Orchestra

[CI] Mypy regression gate — block new type errors from landing

done  priority 63  type one_shot  project SciDEX-Substrate

id: 7e4b0553-e704-461d-9713-002af88cc3db

Description

Create scripts/ci/mypy_baseline_check.sh that captures the current mypy error count, commits it as scripts/ci/mypy_baseline.txt, and fails CI when the count increases. Stops the ~900 mypy error debt (named in docs/operations/m_wave_summary.md) from growing further while incremental cleanup proceeds. Wire into pre-push hook alongside the existing ruff/pytest checks.

Metadata

Quest

(no quest)

Lifecycle

Created
14d ago
Updated
14d ago
Completed
14d ago
Completions
1

Work evidence

Completion gate
evidence recorded
Evidence
verified_no_merge
Verification
pass 14d ago
Verification notes
Verified: scripts/ci/mypy_baseline_check.sh exists with full implementation; scripts/ci/mypy_baseline.txt contains baseline count; scripts/ci/mypy_baseline_by_file.json present.

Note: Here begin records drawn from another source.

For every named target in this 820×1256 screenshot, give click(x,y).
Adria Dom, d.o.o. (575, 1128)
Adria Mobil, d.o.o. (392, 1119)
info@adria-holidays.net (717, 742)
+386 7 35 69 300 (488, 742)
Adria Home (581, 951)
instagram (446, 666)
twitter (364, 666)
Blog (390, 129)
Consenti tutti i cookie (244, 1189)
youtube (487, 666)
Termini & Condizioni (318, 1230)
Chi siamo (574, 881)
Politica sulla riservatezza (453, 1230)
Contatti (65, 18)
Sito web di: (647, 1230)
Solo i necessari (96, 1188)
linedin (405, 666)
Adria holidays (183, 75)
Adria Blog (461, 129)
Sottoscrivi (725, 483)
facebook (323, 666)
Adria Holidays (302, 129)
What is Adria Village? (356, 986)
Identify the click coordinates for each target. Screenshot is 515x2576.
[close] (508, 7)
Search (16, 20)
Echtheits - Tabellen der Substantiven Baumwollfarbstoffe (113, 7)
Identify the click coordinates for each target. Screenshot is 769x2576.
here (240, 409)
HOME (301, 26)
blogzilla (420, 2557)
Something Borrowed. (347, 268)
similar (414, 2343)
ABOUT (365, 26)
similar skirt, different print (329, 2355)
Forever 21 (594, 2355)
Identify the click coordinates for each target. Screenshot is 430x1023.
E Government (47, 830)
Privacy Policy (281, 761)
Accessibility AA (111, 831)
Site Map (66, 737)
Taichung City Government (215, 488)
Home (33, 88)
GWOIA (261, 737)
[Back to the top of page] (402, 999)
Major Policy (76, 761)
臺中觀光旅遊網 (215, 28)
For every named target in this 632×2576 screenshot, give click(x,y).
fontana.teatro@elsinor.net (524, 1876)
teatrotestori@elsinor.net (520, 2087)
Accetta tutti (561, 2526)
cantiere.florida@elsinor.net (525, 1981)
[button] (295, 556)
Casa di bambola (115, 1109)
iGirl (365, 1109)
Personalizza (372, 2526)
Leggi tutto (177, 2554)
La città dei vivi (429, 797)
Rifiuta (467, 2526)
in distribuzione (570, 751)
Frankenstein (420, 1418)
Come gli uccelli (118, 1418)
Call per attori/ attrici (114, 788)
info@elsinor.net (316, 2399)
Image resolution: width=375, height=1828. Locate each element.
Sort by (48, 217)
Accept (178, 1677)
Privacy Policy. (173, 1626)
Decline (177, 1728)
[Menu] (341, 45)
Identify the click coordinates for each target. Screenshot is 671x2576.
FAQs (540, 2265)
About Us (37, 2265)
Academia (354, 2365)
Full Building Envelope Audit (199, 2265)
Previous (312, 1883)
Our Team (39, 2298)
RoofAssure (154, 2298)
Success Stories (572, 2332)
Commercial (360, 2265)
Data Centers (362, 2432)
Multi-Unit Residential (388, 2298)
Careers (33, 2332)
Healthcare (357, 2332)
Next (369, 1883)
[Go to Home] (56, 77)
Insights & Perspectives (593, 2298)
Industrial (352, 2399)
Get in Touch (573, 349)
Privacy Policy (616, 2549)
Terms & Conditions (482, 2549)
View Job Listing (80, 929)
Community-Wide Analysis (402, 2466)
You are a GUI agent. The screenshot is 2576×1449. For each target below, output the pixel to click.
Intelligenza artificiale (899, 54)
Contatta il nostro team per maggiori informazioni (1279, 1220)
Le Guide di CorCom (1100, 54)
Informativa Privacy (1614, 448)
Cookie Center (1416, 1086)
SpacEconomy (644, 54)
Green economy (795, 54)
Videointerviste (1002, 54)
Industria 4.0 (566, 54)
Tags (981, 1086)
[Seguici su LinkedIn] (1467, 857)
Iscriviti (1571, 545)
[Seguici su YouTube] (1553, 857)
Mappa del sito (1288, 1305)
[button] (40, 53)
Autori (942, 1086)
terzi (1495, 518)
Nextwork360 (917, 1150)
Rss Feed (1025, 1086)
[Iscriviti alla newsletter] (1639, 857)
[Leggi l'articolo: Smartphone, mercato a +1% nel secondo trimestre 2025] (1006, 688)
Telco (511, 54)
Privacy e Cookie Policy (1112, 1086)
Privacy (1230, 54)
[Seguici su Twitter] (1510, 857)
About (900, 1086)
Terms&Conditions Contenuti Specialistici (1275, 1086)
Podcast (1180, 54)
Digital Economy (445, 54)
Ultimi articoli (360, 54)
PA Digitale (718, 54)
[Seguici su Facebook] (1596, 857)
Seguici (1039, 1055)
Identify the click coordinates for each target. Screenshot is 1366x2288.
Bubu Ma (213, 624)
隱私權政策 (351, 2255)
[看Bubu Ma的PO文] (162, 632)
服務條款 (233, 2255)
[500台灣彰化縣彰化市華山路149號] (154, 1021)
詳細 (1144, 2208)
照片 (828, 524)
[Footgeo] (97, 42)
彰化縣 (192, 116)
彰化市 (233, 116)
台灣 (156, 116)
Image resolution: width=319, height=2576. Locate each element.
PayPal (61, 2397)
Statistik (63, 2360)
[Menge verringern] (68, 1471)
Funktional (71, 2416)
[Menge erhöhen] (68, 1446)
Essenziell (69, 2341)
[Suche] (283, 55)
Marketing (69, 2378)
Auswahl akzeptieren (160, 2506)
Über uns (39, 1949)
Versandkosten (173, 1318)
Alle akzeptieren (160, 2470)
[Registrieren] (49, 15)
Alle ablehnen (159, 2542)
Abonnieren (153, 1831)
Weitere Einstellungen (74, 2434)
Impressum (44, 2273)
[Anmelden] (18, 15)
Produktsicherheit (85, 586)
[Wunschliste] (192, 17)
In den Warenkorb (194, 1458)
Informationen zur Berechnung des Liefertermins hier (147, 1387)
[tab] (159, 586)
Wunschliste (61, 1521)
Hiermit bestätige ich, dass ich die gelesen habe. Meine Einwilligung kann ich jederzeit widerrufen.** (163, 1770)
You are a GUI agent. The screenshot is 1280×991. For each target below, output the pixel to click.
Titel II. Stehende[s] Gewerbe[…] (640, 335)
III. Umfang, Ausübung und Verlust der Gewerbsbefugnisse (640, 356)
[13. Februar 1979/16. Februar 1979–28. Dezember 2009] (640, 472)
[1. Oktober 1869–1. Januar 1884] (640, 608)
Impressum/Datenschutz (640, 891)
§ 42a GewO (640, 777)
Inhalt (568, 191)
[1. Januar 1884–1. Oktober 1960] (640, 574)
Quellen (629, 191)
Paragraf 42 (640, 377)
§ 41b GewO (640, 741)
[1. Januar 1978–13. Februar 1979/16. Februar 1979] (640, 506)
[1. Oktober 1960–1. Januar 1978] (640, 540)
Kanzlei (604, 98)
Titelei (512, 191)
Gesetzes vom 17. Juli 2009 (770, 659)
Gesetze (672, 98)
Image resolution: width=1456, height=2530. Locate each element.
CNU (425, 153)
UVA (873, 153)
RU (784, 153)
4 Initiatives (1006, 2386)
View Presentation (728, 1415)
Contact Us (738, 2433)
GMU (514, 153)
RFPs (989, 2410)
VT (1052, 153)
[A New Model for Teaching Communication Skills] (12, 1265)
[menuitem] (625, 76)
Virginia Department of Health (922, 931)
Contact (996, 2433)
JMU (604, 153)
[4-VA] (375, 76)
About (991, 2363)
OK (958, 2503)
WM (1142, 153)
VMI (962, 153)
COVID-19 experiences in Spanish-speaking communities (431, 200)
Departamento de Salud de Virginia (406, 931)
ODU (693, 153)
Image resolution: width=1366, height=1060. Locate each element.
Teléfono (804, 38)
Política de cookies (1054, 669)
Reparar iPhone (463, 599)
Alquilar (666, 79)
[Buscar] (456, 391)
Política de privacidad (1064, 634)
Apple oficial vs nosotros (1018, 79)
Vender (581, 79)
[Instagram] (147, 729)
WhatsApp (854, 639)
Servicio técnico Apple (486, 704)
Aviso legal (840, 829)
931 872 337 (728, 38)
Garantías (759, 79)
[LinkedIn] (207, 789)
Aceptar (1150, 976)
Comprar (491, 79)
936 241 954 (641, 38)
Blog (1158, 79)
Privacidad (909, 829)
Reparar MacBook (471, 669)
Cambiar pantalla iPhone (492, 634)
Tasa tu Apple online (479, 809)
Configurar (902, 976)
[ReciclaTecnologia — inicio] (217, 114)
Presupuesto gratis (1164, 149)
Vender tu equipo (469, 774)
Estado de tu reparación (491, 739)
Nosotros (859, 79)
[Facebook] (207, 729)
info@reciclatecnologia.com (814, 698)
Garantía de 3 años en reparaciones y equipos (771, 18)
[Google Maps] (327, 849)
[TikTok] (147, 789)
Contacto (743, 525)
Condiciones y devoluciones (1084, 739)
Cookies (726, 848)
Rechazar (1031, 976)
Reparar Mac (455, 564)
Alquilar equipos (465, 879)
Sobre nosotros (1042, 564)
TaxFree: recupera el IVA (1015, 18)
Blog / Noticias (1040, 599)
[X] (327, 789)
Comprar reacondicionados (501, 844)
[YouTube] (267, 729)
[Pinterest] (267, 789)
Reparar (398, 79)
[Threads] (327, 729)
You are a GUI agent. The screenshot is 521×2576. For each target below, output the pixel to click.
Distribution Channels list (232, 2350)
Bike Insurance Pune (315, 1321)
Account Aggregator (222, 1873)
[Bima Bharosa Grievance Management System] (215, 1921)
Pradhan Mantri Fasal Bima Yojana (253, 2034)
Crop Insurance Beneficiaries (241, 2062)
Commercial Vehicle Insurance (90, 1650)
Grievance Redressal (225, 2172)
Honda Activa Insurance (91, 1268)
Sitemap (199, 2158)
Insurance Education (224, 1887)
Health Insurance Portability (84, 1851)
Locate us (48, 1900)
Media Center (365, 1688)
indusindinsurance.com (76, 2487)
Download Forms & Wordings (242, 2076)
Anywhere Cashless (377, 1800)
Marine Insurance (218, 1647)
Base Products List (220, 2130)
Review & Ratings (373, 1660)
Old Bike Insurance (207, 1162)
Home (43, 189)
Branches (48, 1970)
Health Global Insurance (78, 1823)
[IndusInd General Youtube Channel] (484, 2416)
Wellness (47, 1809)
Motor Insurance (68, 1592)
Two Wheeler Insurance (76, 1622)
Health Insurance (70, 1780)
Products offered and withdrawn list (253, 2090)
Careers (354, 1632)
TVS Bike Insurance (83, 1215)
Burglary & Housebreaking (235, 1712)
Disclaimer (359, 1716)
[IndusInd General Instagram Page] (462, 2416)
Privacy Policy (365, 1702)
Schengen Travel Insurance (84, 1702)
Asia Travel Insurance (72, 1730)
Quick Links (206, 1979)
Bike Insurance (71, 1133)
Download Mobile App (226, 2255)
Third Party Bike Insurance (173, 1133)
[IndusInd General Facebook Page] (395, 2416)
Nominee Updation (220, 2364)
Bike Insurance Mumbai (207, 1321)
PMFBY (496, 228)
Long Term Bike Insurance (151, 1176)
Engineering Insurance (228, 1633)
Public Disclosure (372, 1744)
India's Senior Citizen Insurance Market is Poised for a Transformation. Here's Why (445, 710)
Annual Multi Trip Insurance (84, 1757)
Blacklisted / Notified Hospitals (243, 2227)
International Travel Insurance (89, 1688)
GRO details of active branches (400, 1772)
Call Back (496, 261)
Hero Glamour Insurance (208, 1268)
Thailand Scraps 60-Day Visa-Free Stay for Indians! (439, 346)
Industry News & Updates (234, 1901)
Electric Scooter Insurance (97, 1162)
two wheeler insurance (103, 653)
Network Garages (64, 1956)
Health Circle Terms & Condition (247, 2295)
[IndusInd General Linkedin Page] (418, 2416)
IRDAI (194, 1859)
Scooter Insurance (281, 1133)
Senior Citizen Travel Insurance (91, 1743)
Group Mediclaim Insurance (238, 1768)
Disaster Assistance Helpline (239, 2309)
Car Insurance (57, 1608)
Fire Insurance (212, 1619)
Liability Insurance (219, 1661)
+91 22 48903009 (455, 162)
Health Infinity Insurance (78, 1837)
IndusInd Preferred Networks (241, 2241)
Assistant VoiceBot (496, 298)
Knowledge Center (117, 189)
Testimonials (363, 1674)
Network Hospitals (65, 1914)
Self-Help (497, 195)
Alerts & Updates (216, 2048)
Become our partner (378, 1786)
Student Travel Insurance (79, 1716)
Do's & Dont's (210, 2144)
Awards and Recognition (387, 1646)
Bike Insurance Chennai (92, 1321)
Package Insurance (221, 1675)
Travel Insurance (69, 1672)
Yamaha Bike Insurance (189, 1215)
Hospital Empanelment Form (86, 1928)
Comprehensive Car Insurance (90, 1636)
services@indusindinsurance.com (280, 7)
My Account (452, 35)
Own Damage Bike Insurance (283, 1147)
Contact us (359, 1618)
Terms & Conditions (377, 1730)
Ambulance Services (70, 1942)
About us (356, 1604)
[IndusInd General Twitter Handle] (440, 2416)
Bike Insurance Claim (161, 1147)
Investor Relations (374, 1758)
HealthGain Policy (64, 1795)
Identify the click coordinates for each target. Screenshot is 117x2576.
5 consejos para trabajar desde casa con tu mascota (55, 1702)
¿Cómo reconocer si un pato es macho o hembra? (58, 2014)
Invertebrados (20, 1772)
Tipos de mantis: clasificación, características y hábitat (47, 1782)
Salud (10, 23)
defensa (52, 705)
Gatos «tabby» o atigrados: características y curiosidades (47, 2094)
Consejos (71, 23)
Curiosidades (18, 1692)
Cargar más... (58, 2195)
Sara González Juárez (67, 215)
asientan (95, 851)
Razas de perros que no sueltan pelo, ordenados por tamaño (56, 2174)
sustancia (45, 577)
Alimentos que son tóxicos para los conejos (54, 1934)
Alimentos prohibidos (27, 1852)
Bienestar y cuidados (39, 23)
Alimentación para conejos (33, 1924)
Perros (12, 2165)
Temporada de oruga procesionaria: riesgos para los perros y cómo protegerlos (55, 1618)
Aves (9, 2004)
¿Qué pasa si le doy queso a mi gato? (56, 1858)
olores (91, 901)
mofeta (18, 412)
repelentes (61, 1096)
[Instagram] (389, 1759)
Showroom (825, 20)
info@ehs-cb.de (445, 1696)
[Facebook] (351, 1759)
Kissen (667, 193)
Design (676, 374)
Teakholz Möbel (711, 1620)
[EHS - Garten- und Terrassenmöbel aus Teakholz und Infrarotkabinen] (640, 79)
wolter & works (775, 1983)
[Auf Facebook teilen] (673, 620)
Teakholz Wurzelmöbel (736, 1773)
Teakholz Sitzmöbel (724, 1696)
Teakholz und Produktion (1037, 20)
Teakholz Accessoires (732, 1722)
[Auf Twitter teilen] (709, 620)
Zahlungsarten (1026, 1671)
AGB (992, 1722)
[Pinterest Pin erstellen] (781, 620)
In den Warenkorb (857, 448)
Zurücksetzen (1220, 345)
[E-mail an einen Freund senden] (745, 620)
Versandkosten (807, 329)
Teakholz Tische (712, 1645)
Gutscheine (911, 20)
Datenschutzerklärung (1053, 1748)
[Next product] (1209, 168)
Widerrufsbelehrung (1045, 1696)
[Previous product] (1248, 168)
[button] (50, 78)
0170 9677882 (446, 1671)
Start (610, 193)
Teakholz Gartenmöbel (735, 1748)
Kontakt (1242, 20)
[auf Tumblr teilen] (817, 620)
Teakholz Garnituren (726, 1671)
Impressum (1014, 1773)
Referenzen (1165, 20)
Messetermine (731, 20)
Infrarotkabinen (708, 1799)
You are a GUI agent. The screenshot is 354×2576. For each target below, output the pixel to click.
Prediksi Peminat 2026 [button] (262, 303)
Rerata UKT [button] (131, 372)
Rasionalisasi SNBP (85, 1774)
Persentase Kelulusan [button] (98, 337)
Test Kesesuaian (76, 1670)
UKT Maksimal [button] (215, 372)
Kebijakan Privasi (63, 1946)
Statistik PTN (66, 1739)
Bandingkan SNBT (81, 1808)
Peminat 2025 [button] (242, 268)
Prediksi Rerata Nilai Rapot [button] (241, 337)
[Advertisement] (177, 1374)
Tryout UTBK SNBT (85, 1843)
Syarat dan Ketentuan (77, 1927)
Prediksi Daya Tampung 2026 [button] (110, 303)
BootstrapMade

Prior done task adc51c6a-13aa-4c3b-97bf-f5fb410d0285 (score 1.0 match).
Completion summary
Duplicate of adc51c6a — mypy_baseline_check.sh, mypy_baseline.txt, mypy_baseline_by_file.json, and record_mypy_baseline.py already exist in scripts/ci/ on main. Closing immediately as already implemented.

Estimates

Priority
63
Similarity key
block error gate land mypy regression t…

Spec

/home/ubuntu/scidex-substrate/docs/planning/specs/mypy-regression-gate_spec.md

---
task_id: TBD
title: "[CI] Mypy regression gate — block new type errors from landing"
type: one_shot
spec_path: docs/planning/specs/mypy-regression-gate_spec.md
priority: 63
quest: Code-Quality
---

# [CI] Mypy regression gate — block new type errors from landing

## Goal

Create a CI-gate script that captures the current mypy error baseline and
fails on any *increase* in error count. This stops the ~900 mypy error debt
(named in `docs/operations/m_wave_summary.md`) from growing further while
the codebase is cleaned up incrementally.

## Evidence

- `docs/operations/m_wave_summary.md`:
  > ~900 mypy errors codebase-wide (only jsonlogic.py and dsl.py reached
  > mypy-clean; the rest were deferred).
- `scripts/ci/` already has `route_coverage_check.py` as a precedent for
  CI gate scripts.
- No `mypy_baseline_check.sh` or equivalent exists anywhere in `scripts/`.
- The pre-push hook runs `mypy` but does not enforce a count ceiling.

## Approach

1. **`scripts/ci/mypy_baseline_check.sh`** — Bash script that:
   - Runs `mypy src/scidex_substrate/ --no-error-summary --quiet 2>&1`
   - Counts error lines (`grep ': error:' | wc -l`)
   - Reads baseline from `scripts/ci/mypy_baseline.txt` (committed number)
   - Exits non-zero if current count > baseline + tolerance (default 0)
   - Prints a diff-style summary: baseline N, current M, delta ±K
   - On first run (no baseline file): prints current count and instructions,
     exits 0 so the gate doesn't block bootstrapping

2. **`scripts/ci/record_mypy_baseline.py`** — Python script that:
   - Runs mypy, captures per-file error counts
   - Writes `scripts/ci/mypy_baseline.txt` (single integer: total errors)
   - Writes `scripts/ci/mypy_baseline_by_file.json` (dict: file → count)
   - Use `mypy_baseline_by_file.json` for future per-file gates

3. **`scripts/ci/mypy_baseline.txt`** — Committed baseline file containing
   the current error count (run `record_mypy_baseline.py` once to generate).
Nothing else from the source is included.